Very quick question. Are any plans to implement functionality for excitations/quasi-particle ansatz outlined in the literature? If not, if I we’re to write something and provide some benchmarks could I contribute to the package? Thanks.
Regardless of what the ITensor devs respond, let me advocate for writing your own public library (shameless example plug: GitHub - ryanlevy/ITensorIMPSTools.jl: Tools for ITensorInfiniteMPS ) and then working with them to merge things in parallel/later (the new UMPS slicing came from this). You may also find while writing the package your API thoughts change and it’ll give you a testing ground which is much more fluid.
Hi Jake,
Ryan’s answer is the right one. The short answer from the developer side is that we don’t have plans in the near term to implement the exicitation / quasiparticle ansatz.

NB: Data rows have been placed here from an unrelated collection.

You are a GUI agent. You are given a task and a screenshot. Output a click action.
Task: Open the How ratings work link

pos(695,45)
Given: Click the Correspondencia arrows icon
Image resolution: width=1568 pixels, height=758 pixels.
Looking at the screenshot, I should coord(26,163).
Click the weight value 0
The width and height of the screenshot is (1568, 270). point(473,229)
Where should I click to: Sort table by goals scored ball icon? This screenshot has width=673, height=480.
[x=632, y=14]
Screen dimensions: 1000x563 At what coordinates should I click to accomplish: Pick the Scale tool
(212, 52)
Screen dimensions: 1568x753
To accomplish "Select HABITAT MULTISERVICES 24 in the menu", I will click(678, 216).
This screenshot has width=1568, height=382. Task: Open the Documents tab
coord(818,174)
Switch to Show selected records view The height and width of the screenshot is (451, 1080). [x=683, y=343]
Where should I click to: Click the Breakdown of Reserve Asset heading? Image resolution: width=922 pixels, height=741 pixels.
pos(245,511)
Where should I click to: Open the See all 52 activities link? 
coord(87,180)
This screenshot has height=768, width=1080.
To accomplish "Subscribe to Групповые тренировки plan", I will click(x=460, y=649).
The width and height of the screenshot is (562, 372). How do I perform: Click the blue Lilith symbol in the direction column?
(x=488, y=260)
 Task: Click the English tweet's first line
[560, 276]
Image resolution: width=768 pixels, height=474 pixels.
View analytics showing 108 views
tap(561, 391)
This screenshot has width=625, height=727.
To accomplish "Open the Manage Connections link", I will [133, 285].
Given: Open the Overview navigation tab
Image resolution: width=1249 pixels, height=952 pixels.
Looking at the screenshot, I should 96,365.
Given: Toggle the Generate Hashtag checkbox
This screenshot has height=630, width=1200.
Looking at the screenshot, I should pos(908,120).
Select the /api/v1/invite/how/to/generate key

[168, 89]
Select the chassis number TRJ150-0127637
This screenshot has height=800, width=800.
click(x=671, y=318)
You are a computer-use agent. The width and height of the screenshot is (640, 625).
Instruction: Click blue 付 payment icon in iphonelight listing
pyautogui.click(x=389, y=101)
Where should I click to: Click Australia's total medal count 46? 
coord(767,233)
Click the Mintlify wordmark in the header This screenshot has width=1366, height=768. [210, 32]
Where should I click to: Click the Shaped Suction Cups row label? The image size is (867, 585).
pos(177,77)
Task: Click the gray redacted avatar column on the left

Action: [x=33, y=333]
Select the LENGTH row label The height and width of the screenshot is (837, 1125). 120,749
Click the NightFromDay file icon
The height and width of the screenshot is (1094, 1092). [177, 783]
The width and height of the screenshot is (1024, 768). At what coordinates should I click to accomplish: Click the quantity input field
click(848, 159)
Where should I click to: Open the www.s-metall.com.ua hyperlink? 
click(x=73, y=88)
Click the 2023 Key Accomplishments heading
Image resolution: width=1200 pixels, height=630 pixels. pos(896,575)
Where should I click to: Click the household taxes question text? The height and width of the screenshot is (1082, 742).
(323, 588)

The longer answer is that we are generally moving away from building the core library around physics concepts and black-box physics algorithms, and more toward the math concepts underpinning these algorithms. So what we hope to do is build in better support for things like infinite tensor networks and for ideas relating to taking derivatives of elements of tensor networks and contracting these with orthogonal vectors / tensors. (These are the main concepts underlying building up ‘tangent spaces’ in which excitations live.)
Then with such sub-structure, it becomes easier to build domain-specific and/or black box codes on top.
Meanwhile, we strongly encourage people in the community to build domain-specific overlay libraries for themselves and others to use. A good example is Ryan’s ITensorEntropyTools library which offers special but fairly general features for computing reduced density matrices from tensor networks.